Question

Factor each polynomial completely. If the polynomial cannot be factored, say it is prime.$$5(3 x-7)+x(3 x-7)$$

Answer

**step1 Identify the common binomial factor**

Observe the given polynomial expression to find any common factors among its terms. In this expression, both terms share a common binomial factor.

$$5(3 x-7)+x(3 x-7)$$

The common binomial factor is $$(3x-7)$$.

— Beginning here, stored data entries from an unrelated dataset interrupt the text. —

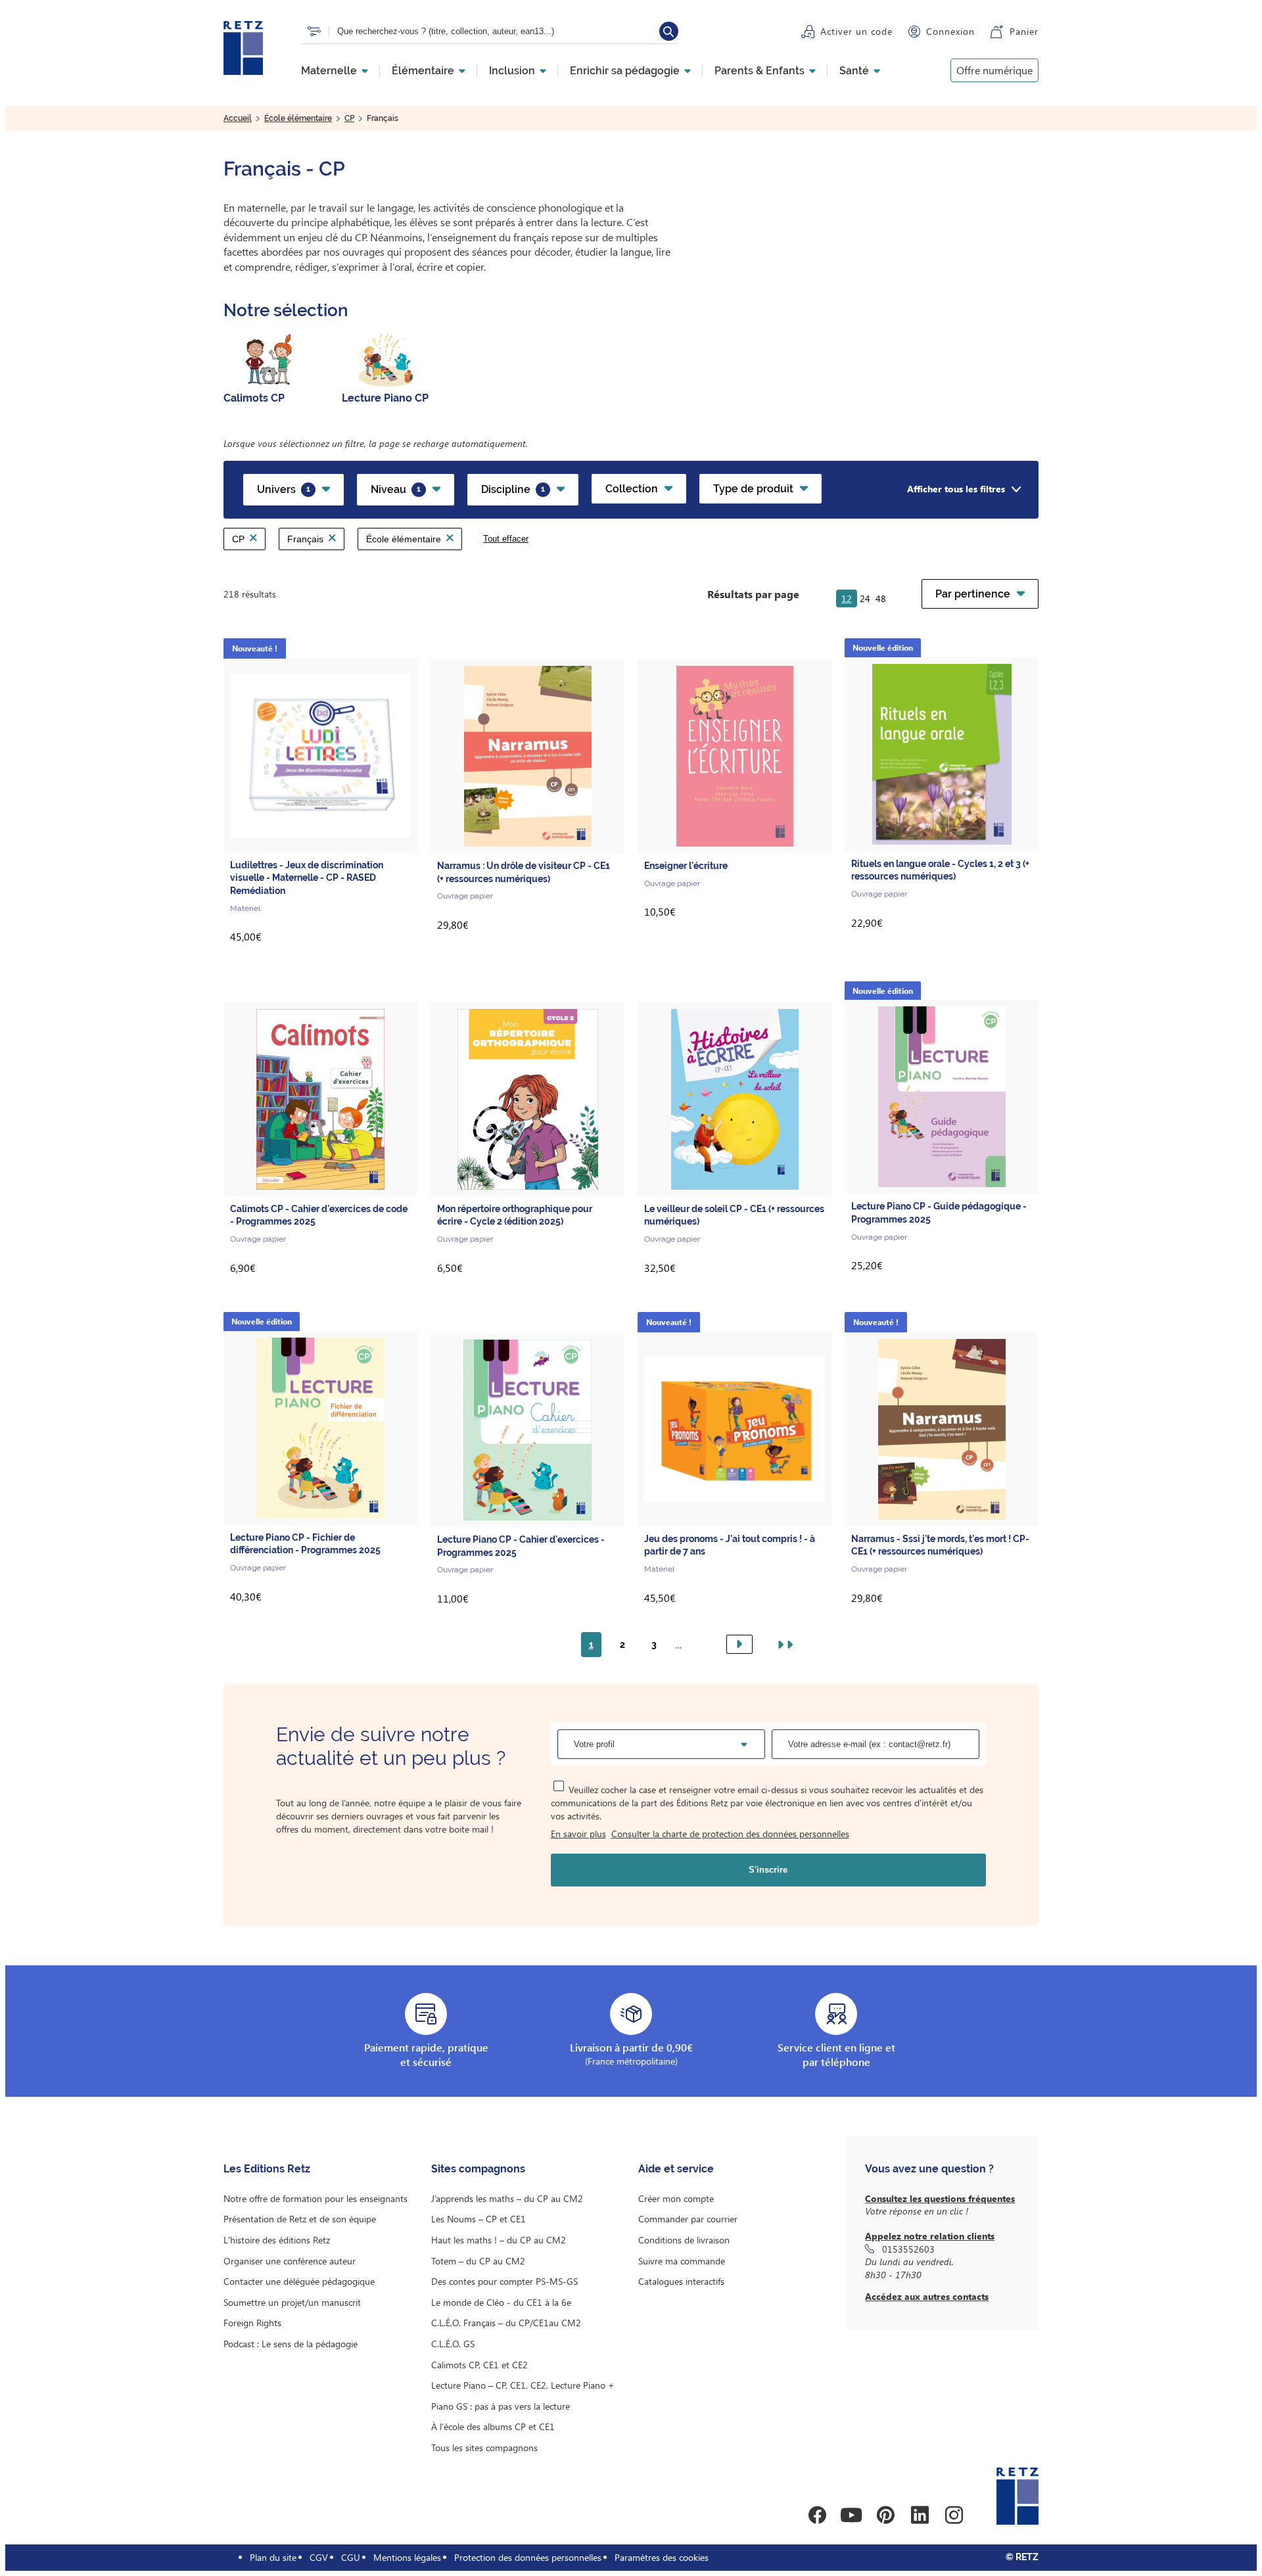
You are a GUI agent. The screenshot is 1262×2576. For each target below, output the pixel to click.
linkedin (919, 2515)
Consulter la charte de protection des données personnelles (730, 1833)
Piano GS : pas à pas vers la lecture (500, 2406)
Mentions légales (407, 2557)
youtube (851, 2515)
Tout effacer (505, 539)
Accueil (237, 118)
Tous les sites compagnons (484, 2447)
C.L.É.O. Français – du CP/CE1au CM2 (506, 2322)
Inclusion (512, 71)
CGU (350, 2557)
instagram (954, 2515)
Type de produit (753, 488)
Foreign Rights (252, 2322)
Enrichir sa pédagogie (625, 71)
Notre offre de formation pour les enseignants (315, 2198)
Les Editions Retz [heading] (266, 2169)
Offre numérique (994, 70)
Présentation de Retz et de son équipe (299, 2219)
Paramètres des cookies (662, 2557)
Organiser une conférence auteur (289, 2261)
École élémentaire (298, 118)
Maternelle (329, 71)
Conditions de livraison (684, 2240)
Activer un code (856, 31)
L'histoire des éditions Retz (276, 2240)
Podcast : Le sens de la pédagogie (290, 2343)
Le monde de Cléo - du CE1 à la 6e (501, 2302)
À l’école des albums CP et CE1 (493, 2426)
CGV (319, 2557)
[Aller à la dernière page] (783, 1645)
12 (846, 598)
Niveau (396, 489)
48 (881, 598)
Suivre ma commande (681, 2261)
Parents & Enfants (759, 71)
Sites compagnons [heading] (478, 2169)
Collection (631, 488)
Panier (1024, 31)
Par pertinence (972, 594)
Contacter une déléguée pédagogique (299, 2281)
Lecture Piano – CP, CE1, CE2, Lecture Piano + (523, 2385)
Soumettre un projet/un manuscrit (292, 2302)
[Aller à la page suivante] (739, 1644)
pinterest (885, 2515)
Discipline (513, 489)
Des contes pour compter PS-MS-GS (504, 2281)
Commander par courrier (687, 2219)
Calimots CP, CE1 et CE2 (479, 2364)
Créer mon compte (676, 2198)
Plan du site (273, 2557)
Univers (283, 489)
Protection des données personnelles (527, 2557)
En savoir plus (578, 1833)
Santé (854, 71)
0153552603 (908, 2249)
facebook (817, 2515)
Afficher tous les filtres (956, 488)
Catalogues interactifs (681, 2281)
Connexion (950, 31)
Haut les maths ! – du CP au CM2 (498, 2240)
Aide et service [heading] (676, 2169)
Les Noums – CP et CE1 (478, 2219)
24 (865, 598)
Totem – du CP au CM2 (478, 2261)
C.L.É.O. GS (453, 2343)
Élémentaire (423, 71)
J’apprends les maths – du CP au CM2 (507, 2198)
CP (349, 118)
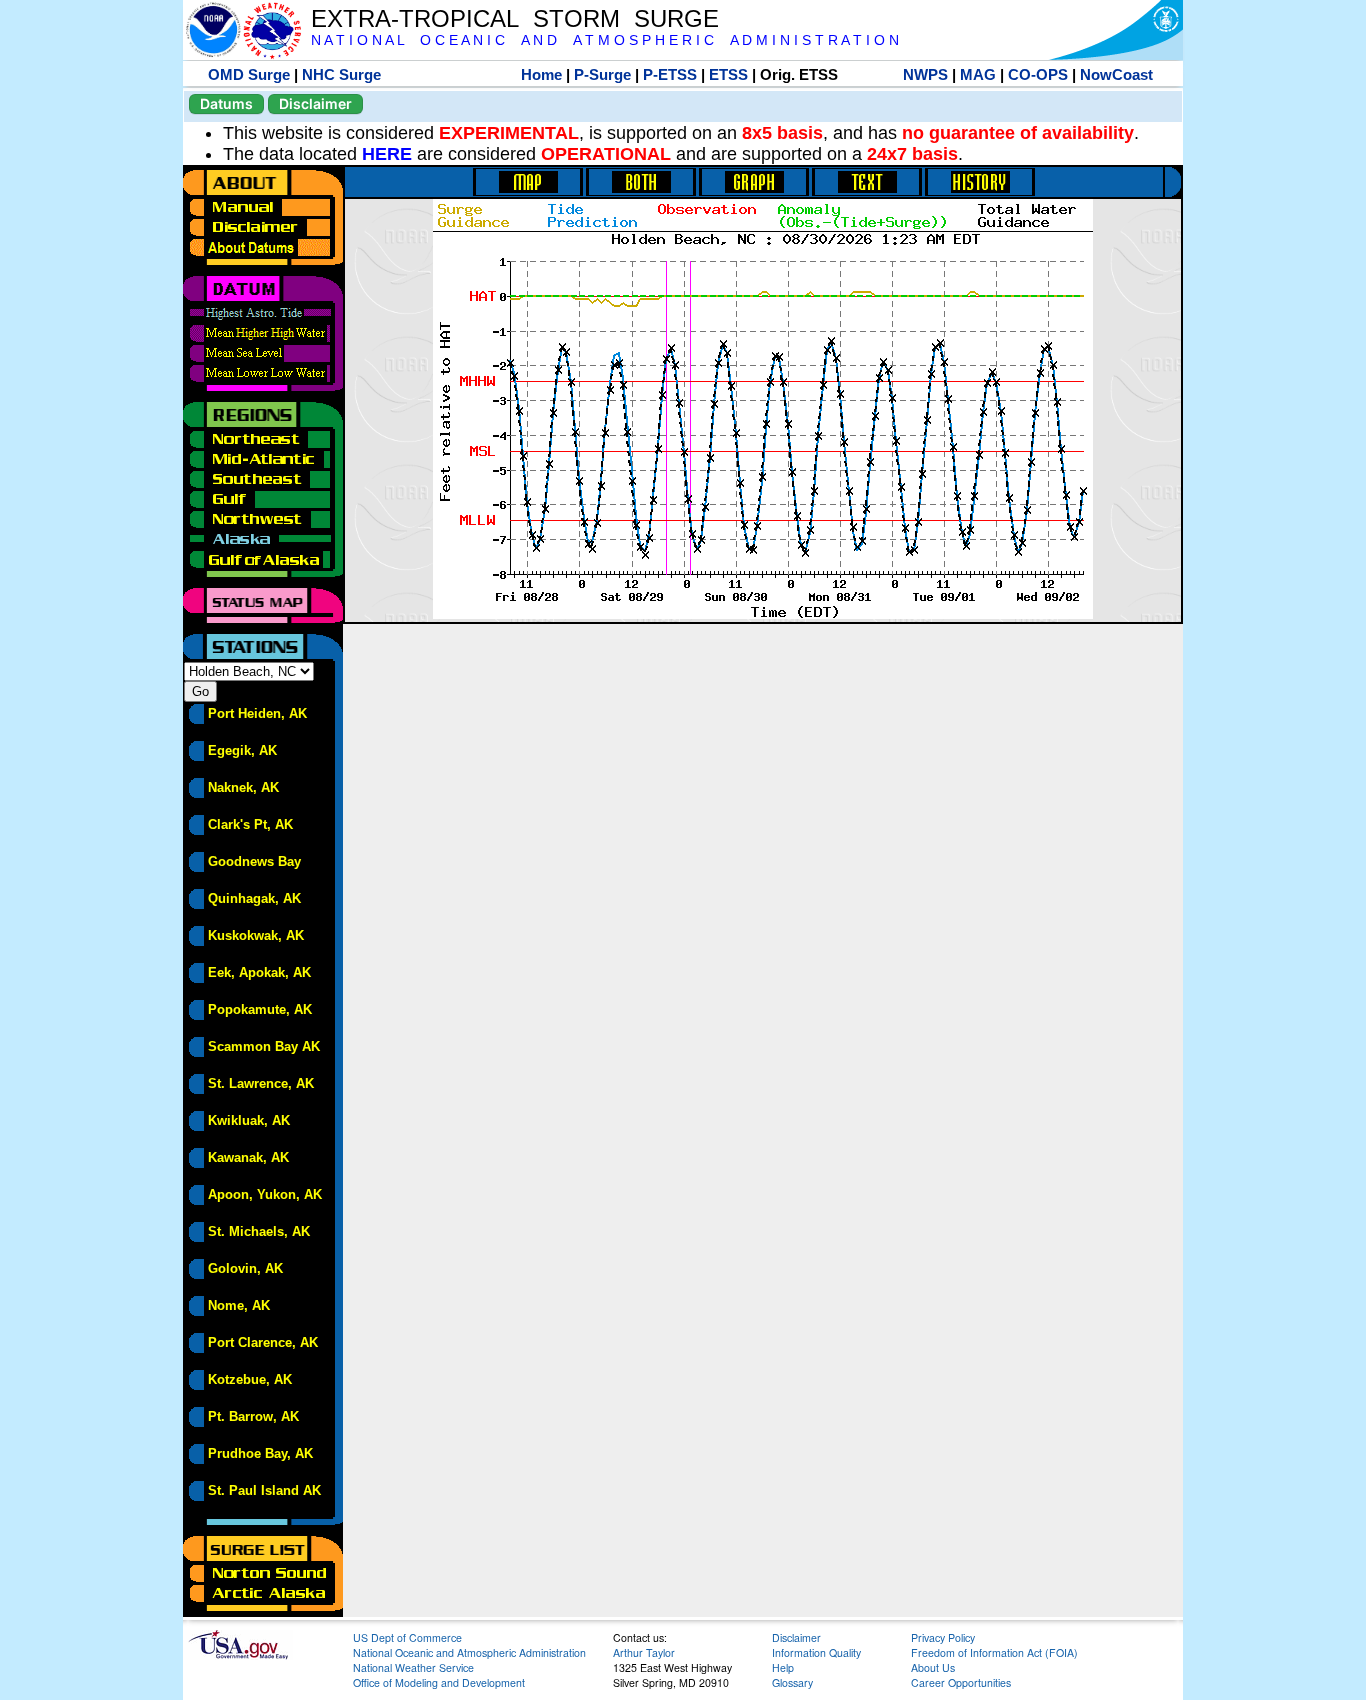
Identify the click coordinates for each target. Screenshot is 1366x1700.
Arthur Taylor (644, 1652)
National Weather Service (413, 1667)
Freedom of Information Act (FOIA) (994, 1652)
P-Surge (602, 74)
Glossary (792, 1682)
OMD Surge (249, 74)
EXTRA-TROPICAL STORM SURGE (515, 18)
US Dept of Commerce (407, 1637)
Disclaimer (315, 103)
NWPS (925, 74)
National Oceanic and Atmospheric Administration (469, 1652)
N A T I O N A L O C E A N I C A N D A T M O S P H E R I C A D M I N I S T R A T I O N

**step2 Factor out the common binomial**

Once the common factor is identified, factor it out from each term. This means writing the common factor outside a new set of parentheses, and inside the parentheses, writing the remaining factors from each term.

$$(3x-7)(5+x)$$

The factored form of the polynomial is $$(3x-7)(5+x)$$.

Alternative answer

Answer: (3x - 7)(x + 5) Explain
This is a question about finding a common part in a math expression and taking it out, which we call factoring . The solving step is:

First, I looked at the problem: `5(3x - 7) + x(3x - 7)`.
I noticed that the part `(3x - 7)` is exactly the same in both big pieces of the problem. It's like having `5 of something + x of that same something`.
So, if `(3x - 7)` is like a special toy, I have 5 of them in the first part and `x` of them in the second part.
I can just group what's left from each part once I take out the `(3x - 7)`.
From the first part, `5(3x - 7)`, if I take out `(3x - 7)`, I'm left with `5`.
From the second part, `x(3x - 7)`, if I take out `(3x - 7)`, I'm left with `x`.
So, I put `5` and `x` together in their own parenthesis, like `(5 + x)`, and then I multiply that by the common part, `(3x - 7)`.
This gives me `(3x - 7)(5 + x)`. We can also write `(x + 5)` instead of `(5 + x)` because adding in a different order doesn't change the sum!

Alternative answer

Answer: $(3x-7)(5+x) $ Explain
This is a question about factoring polynomials by finding a common factor . The solving step is:

1. I looked at the problem: $5(3x-7) + x(3x-7)$.
2. I noticed that both terms, $5(3x-7)$ and $x(3x-7)$, have the same part: $(3x-7)$. That's like a common group!
3. I pulled out that common group, $(3x-7)$, from both terms.
4. After taking out $(3x-7)$, I saw that what was left from the first part was '5', and what was left from the second part was 'x'.
5. I put those leftover parts, '5' and 'x', together inside another set of parentheses, like $(5+x)$.
6. So, the completely factored form is $(3x-7)(5+x)$.

Alternative answer

Answer: $(3x-7)(x+5) $ Explain
This is a question about factoring polynomials by finding a common part . The solving step is:

Hey guys! This problem looks a little long, but it's actually pretty neat!

1. First, I look at the whole problem: $5(3x-7) + x(3x-7)$.
2. I notice that both parts of the problem have something super common in them. Do you see it? Both the $5$ part and the $x$ part are multiplied by $(3x-7)$! It's like $(3x-7)$ is a secret code they both share.
3. Since $(3x-7)$ is common to both, I can "pull" it out! It's like taking a shared toy out so everyone can see it. So, I write $(3x-7)$ by itself first.
4. Then, I open a new set of parentheses. What's left from the first part after taking out $(3x-7)$? Just the $5$!
5. What's left from the second part after taking out $(3x-7)$? Just the $x$!
6. Since there was a plus sign between the two parts originally, I put a plus sign between the $5$ and the $x$ inside the new parentheses.
7. So, it becomes $(3x-7)$ multiplied by $(5+x)$. And that's our completely factored answer!